Review - All's Well That Ends Well at the Sam Wanamaker Playhouse

Mark Shenton
Mark Shenton

It's a curious fact of Shakespearean life how some plays go in and out of fashion: we've lately been seeing a lot of Julius Caesars (no doubt thanks to affinities with Donald Trump), and we always see a lot of Hamlets and Macbeths (both the RSC and NT are both set to produce new productions of the latter in February and March).

But All's Well That Ends Well, one of those Shakespeare plays routinely described as a "problem" play, is hardly done these days anymore. On the day of the press night of the Globe's new revival, I was at lunch with four other critics and I was the only one who could claim to have seen it before, and that was over 35 years ago when Trevor Nunn directed Peggy Ashcroft for the RSC - though the RSC did subsequently also revive it in 1992 and 2003 as well.

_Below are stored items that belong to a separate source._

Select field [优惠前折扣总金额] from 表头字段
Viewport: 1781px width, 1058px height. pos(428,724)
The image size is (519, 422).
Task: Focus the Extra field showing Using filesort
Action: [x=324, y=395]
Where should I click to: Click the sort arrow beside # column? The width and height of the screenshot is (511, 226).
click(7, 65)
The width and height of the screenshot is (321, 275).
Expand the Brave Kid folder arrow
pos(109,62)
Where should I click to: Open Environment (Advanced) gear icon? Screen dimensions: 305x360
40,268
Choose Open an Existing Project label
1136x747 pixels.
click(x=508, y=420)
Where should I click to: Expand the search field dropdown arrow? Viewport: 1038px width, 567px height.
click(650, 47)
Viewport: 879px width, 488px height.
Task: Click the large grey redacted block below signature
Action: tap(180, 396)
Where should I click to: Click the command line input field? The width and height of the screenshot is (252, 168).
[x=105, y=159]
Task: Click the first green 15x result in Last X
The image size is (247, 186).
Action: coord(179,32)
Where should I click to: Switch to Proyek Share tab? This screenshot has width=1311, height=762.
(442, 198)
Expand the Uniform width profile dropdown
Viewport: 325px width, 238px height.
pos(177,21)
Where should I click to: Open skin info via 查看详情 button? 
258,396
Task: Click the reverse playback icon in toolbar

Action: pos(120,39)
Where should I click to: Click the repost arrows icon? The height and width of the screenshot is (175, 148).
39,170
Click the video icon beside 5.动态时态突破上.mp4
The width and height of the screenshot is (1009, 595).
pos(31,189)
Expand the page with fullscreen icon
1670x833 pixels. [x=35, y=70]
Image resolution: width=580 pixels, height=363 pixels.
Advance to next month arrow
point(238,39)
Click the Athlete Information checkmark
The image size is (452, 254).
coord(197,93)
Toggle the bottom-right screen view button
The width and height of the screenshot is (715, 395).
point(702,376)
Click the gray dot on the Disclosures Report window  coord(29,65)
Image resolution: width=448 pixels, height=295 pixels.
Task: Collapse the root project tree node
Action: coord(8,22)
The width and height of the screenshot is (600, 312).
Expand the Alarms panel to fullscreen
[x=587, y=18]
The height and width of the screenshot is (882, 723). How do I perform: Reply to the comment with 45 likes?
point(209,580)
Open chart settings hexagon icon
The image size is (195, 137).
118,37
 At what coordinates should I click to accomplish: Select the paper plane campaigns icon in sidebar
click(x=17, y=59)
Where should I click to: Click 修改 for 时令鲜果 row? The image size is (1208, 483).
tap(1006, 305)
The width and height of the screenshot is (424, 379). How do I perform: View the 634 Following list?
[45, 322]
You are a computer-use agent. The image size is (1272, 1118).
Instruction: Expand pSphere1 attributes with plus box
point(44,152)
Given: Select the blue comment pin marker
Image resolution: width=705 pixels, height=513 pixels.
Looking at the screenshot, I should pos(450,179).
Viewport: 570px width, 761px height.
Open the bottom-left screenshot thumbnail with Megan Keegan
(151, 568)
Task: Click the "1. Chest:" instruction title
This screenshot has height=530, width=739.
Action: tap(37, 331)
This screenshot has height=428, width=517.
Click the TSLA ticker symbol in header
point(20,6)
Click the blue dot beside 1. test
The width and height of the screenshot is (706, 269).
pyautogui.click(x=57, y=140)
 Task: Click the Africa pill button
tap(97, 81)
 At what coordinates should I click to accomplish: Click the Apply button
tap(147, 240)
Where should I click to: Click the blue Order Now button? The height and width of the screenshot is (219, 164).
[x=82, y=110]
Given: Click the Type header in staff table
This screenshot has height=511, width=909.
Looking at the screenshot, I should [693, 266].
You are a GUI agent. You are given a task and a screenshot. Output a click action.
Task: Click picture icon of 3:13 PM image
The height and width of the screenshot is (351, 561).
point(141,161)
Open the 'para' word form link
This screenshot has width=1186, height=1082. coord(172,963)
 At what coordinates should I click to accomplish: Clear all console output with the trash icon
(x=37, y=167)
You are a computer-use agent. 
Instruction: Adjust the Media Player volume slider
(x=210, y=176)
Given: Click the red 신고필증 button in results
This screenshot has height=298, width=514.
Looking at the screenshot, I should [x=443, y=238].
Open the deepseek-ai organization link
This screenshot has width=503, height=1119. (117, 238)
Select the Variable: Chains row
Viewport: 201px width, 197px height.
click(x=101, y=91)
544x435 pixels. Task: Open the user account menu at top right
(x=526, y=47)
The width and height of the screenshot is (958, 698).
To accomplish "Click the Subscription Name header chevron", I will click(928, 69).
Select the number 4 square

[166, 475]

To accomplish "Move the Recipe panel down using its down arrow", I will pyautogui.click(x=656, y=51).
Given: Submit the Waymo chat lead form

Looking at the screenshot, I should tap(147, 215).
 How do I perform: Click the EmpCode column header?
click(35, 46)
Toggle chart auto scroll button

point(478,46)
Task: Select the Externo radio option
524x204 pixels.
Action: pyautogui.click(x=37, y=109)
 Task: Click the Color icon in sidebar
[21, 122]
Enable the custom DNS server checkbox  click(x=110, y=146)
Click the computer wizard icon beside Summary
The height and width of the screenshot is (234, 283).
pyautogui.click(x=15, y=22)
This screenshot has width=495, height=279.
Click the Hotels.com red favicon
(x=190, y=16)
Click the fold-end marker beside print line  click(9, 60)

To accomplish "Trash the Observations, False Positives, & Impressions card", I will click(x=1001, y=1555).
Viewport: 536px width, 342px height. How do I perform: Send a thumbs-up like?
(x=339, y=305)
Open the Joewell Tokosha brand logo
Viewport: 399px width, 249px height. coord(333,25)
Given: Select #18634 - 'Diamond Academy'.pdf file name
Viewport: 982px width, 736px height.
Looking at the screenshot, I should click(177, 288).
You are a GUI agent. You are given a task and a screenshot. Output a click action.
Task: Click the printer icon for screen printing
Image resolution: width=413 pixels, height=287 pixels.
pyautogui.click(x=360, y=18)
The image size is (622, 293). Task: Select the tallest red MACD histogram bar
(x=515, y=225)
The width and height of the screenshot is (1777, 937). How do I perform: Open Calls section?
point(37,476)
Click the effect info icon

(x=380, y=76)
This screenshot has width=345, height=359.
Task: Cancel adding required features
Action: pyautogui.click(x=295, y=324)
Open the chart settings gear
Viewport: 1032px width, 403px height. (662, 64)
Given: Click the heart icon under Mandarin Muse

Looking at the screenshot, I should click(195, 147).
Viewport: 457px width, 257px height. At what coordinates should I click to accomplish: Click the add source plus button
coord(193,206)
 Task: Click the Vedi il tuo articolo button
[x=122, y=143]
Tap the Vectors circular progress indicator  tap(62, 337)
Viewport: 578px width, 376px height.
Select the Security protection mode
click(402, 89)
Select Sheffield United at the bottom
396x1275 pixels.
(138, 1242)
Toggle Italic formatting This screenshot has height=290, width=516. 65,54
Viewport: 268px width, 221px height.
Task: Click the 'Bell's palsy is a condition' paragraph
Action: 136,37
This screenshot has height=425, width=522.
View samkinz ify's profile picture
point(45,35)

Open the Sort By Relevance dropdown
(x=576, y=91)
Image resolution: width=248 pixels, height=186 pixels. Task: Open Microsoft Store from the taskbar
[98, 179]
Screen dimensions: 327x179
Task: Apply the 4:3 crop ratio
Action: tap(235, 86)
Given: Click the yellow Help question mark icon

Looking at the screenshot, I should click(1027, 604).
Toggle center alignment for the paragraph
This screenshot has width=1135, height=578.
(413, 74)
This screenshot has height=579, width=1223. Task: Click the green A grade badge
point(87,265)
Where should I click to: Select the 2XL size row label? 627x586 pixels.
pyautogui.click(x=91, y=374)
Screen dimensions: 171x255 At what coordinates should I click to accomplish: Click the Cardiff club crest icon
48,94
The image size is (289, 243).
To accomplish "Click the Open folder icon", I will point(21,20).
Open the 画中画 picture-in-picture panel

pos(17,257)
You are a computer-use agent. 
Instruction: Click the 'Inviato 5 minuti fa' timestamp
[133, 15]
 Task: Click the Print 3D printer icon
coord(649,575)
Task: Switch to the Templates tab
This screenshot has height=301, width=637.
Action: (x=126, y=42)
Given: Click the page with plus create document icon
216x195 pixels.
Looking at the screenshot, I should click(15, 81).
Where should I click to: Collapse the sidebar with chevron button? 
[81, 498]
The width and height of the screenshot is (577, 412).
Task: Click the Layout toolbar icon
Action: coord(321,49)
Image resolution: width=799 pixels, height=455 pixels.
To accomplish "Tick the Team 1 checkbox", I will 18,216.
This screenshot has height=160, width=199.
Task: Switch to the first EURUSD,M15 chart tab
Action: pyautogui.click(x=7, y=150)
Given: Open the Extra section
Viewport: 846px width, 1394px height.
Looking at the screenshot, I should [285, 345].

Yet the play's naked portrait of misogyny could prove to be a bellwether in the conflicted climate of sexual abuse and harassment charges that we live in now: as my colleague Matt Wolf noted in his review for the Arts Desk, Helena - the virgin who longs to couple up with a not-very-nice man called Bertram - could "qualify as a founder member of the Bard's own #MeToo brigade were there not the complicating factor that Bertram is at least honest enough at the start to warn Helena off him. The tension of the play lies in Helena's refusal to read the tea leaves."

It's a dark, tangled and forbidding story, and yet the Globe's revival - programmed by Emma Rice as part of her final foreshortened run as artistic director of the theatre, and directed by Caroline Byrne - offers a properly female perspective. The production's dramaturg Annie Siddons writes in a programme note, "In this world there is a rigid class structure and an entrenched patriarchy that can be overthrown by a woman with healing knowledge, self-belief, sexual desire and determination."

It becomes a play about the power of female agency instead of subjugation. And Byrne's production, played in the atmospheric sepulchral but magical gloom of the entirely candlelit Wanamaker Playhouse, unfolds its competing tensions with rigorous details.

It's not always easy to watch (let alone see), but it rewards the attention.

All's Well That Ends Well is at the Sam Wanamaker Playhouse until 3rd March.